> [To-do list]
[1] Answer these questions using the update on the Tripartite Free Trade Area agreement:
(a) By what date did the EAC say it would ratify the agreement?
(b) How many countries have signed the agreement so far?
(c) How many members does the TFTA bring together?
[2] Echo a stretch of the rows word for word. Begin at the row line that contains "The image size is (1395, 397)." and stop after the row line that contains "click(x=152, y=63)".

> [Document excerpt]
Atta Financial Update

Executive summary: East African countries to ratify Tripartite Free Trade Area agreement before March.

The East African Community has until March 2017 to ratify the Tripartite Free Trade Area (TFTA) agreement to pave the way for EAC goods to enter larger markets like South Africa, Egypt, Ethiopia and Eritrea.

At the Tripartite Trade Negotiation Forum held in Johannesburg from December 9 to 11, the EAC said it would ratify the agreement by the end of February 2017. The ratification will however will be on a transitional basis, as some annexes are yet to be concluded.

The bloc expressed concern that the delays may make it difficult to meet the June 2017 deadline set by the Tripartite Council of Ministers.

So far, 18 countries, including Kenya, Uganda, Rwanda, Burundi and Tanzania, have signed the TFTA agreement, but none has ratified it yet.

The TFTA brings together 26 members of the EAC, the Common Market for Southern and Eastern Africa (Comesa) and the South Africa Development Community (SADC).

Fact: Coptic Christians of Egypt and Ethiopia celebrate Christmas on what is to most of the world Jan. 7 (they observe the Julian Calendar, which came before the Gregorian)

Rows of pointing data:
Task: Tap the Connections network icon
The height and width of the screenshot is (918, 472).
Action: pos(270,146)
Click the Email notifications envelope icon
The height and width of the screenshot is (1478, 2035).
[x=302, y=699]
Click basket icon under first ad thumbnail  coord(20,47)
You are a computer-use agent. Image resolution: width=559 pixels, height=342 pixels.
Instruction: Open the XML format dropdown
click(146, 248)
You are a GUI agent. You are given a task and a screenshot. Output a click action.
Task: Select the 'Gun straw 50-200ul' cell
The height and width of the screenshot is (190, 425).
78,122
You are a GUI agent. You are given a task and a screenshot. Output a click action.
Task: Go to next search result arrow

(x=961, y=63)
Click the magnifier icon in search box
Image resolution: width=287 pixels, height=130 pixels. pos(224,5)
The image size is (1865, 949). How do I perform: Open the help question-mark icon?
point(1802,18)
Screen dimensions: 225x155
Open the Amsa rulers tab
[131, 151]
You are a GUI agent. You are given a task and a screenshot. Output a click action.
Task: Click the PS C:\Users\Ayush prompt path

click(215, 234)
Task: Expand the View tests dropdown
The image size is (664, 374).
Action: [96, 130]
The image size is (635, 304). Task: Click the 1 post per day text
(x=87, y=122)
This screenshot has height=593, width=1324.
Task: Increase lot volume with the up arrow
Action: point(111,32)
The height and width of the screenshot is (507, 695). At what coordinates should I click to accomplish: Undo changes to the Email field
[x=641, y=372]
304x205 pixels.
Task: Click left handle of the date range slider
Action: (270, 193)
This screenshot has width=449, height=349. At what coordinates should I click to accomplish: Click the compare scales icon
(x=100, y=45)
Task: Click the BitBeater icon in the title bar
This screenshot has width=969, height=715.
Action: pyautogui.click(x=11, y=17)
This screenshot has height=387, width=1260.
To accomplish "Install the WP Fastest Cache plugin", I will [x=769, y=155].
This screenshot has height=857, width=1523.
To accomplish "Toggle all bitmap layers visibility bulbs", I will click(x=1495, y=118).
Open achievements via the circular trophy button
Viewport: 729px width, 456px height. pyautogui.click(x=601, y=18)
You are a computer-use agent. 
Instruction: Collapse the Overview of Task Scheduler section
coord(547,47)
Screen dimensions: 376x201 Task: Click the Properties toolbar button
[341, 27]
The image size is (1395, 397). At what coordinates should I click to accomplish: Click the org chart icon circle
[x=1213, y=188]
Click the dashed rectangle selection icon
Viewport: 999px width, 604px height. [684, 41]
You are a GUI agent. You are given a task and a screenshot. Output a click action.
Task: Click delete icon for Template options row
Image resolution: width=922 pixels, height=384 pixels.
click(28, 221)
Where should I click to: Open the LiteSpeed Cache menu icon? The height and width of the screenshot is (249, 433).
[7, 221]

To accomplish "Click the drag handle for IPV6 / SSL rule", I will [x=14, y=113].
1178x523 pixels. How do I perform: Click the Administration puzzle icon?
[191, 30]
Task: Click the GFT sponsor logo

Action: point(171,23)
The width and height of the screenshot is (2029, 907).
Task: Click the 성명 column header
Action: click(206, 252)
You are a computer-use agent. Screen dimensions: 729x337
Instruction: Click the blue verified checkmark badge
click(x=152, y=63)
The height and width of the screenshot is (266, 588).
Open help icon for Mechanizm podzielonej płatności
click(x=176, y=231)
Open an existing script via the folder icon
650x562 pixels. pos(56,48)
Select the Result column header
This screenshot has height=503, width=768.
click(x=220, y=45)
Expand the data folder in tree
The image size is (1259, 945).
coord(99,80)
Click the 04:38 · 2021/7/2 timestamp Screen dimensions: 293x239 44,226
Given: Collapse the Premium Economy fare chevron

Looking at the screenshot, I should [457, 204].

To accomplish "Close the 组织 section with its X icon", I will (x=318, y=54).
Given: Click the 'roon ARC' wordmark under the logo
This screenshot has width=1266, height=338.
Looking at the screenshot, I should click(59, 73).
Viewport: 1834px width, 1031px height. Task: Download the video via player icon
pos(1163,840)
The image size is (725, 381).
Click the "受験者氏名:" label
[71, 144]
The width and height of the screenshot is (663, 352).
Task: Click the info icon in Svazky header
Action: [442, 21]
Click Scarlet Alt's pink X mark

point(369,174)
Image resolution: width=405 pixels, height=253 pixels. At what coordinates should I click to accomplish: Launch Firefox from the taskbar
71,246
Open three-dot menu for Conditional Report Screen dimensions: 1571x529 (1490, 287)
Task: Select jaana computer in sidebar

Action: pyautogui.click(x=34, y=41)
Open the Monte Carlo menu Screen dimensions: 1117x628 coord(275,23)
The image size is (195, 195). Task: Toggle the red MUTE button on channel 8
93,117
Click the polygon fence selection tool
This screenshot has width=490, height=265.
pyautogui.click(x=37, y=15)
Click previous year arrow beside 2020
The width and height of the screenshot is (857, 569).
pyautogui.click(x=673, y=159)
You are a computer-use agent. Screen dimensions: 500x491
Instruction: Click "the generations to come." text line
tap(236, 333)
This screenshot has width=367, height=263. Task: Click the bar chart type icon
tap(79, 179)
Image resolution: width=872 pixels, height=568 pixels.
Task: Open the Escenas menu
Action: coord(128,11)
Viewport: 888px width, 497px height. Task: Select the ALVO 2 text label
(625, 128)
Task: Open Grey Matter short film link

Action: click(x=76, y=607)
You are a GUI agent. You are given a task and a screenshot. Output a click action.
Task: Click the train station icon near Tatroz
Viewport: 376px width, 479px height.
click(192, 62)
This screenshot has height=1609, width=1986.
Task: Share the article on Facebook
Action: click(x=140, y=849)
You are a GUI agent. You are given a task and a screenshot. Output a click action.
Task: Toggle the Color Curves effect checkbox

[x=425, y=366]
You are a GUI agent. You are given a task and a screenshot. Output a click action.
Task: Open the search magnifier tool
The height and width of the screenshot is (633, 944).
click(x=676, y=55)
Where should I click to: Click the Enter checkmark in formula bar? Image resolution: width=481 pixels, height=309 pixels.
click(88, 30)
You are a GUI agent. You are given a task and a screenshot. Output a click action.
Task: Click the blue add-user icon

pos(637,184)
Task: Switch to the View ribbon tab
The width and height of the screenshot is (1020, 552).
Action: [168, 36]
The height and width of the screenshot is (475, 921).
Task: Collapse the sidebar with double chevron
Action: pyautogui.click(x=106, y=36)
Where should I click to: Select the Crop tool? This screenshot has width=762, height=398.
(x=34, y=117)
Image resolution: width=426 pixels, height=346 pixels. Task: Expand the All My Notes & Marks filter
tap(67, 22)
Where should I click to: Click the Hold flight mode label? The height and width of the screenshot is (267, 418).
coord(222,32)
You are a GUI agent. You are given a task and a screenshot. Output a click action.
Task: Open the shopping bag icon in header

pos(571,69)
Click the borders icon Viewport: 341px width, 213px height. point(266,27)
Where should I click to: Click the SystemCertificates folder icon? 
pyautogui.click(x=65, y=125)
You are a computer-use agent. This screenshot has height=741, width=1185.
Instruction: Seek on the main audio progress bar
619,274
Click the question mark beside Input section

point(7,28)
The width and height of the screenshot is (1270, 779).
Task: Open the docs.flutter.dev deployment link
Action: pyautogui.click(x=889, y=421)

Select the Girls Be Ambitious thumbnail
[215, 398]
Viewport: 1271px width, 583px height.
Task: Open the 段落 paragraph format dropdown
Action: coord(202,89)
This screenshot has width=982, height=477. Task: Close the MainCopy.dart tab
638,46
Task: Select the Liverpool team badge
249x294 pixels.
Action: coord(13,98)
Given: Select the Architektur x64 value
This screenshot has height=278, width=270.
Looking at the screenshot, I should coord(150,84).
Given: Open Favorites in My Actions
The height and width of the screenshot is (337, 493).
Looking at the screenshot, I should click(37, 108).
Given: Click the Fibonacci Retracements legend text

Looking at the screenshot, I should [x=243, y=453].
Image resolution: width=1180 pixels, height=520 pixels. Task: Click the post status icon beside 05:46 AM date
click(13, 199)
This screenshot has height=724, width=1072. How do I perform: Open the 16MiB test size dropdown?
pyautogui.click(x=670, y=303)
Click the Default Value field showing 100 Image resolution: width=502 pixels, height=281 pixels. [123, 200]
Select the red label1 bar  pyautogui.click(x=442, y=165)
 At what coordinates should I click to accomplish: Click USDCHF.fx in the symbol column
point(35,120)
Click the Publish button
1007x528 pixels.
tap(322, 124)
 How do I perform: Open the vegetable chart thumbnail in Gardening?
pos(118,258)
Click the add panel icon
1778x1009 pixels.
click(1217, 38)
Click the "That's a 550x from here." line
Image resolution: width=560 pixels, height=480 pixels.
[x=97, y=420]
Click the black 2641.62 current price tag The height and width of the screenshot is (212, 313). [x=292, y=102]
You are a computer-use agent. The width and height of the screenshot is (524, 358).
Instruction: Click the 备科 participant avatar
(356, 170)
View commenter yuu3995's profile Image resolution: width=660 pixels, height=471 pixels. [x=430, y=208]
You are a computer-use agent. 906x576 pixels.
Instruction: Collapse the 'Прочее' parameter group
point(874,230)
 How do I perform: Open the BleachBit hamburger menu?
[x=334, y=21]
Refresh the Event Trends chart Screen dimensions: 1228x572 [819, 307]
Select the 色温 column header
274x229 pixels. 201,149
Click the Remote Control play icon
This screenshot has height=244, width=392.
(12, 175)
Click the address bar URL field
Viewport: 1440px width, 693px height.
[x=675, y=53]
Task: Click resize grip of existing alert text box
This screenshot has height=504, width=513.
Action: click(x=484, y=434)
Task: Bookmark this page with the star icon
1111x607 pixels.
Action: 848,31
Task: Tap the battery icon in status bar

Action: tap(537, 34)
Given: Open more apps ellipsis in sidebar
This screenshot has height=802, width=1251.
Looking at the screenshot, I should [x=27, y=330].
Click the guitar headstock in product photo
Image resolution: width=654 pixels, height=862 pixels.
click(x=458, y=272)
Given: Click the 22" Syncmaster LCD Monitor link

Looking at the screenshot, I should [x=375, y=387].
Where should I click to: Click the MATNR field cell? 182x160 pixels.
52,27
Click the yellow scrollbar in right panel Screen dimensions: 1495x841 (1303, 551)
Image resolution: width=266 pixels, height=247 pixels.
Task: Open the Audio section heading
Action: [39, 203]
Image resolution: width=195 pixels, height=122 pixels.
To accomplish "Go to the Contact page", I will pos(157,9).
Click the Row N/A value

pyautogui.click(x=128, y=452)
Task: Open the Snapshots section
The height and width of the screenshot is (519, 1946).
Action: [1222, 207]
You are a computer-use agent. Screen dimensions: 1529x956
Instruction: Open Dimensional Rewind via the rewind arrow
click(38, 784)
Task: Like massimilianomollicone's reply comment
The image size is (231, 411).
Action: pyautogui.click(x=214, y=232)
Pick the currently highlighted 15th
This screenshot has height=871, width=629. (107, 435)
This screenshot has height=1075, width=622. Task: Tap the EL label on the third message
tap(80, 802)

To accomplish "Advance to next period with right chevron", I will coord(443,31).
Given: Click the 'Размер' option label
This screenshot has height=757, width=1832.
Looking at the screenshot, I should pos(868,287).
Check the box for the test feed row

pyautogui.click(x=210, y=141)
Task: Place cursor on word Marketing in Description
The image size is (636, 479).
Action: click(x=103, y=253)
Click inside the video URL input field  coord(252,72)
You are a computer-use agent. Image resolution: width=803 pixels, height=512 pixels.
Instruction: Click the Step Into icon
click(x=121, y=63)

> [Full answers]
[1]
(a) By the end of February 2017.
(b) 18 countries.
(c) 26 members.

[2]
The image size is (1395, 397). At what coordinates should I click to accomplish: Click the org chart icon circle
[x=1213, y=188]
Click the dashed rectangle selection icon
Viewport: 999px width, 604px height. [684, 41]
You are a GUI agent. You are given a task and a screenshot. Output a click action.
Task: Click delete icon for Template options row
Image resolution: width=922 pixels, height=384 pixels.
click(28, 221)
Where should I click to: Open the LiteSpeed Cache menu icon? The height and width of the screenshot is (249, 433).
[7, 221]

To accomplish "Click the drag handle for IPV6 / SSL rule", I will [x=14, y=113].
1178x523 pixels. How do I perform: Click the Administration puzzle icon?
[191, 30]
Task: Click the GFT sponsor logo

Action: point(171,23)
The width and height of the screenshot is (2029, 907).
Task: Click the 성명 column header
Action: click(206, 252)
You are a computer-use agent. Screen dimensions: 729x337
Instruction: Click the blue verified checkmark badge
click(x=152, y=63)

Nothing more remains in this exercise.